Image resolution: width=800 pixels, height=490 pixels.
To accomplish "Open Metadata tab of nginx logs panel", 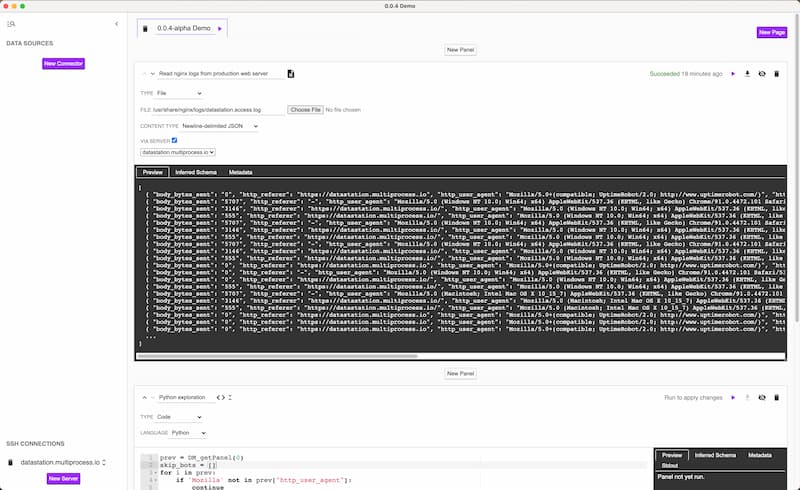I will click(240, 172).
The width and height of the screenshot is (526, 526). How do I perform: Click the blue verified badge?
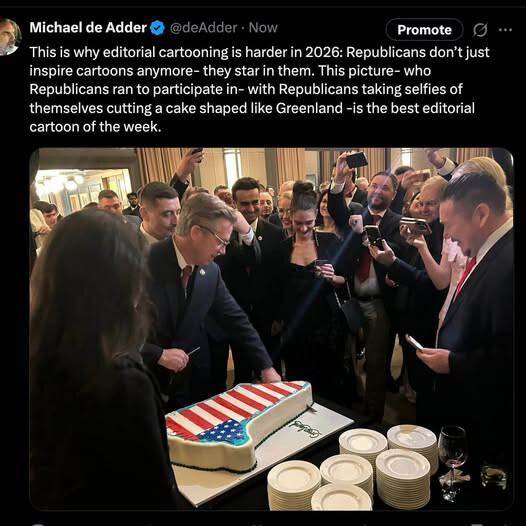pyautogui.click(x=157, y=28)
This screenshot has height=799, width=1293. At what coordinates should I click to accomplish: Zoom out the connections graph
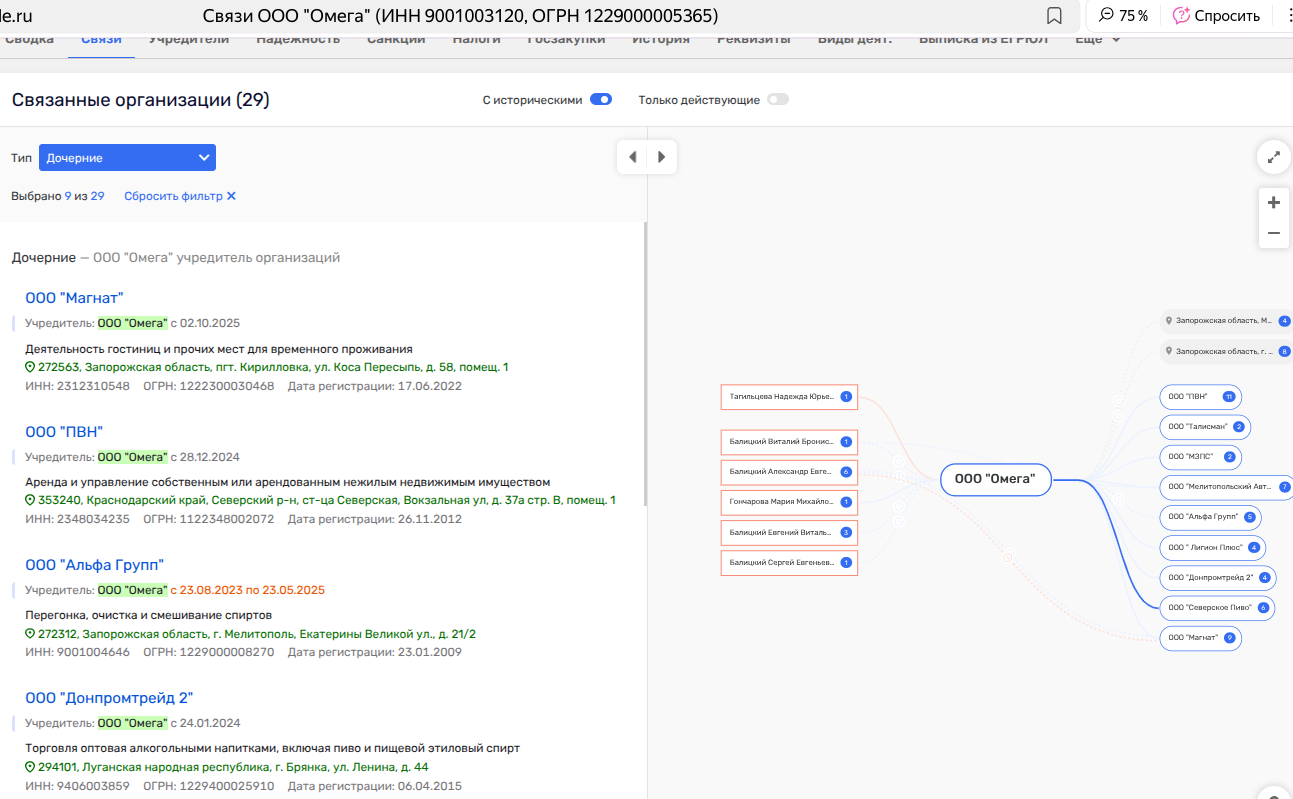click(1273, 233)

════════════════

→ **YOUR INSTRUCTIONS**: Your answer must be only the lines from the one that holds "The width and" to the end of the listing, each restated word for word, with both ends kept and pictures left out.

→ **RESULT**:
The width and height of the screenshot is (526, 526). How do I perform: Click the blue verified badge?
pyautogui.click(x=157, y=28)
This screenshot has height=799, width=1293. At what coordinates should I click to accomplish: Zoom out the connections graph
click(1273, 233)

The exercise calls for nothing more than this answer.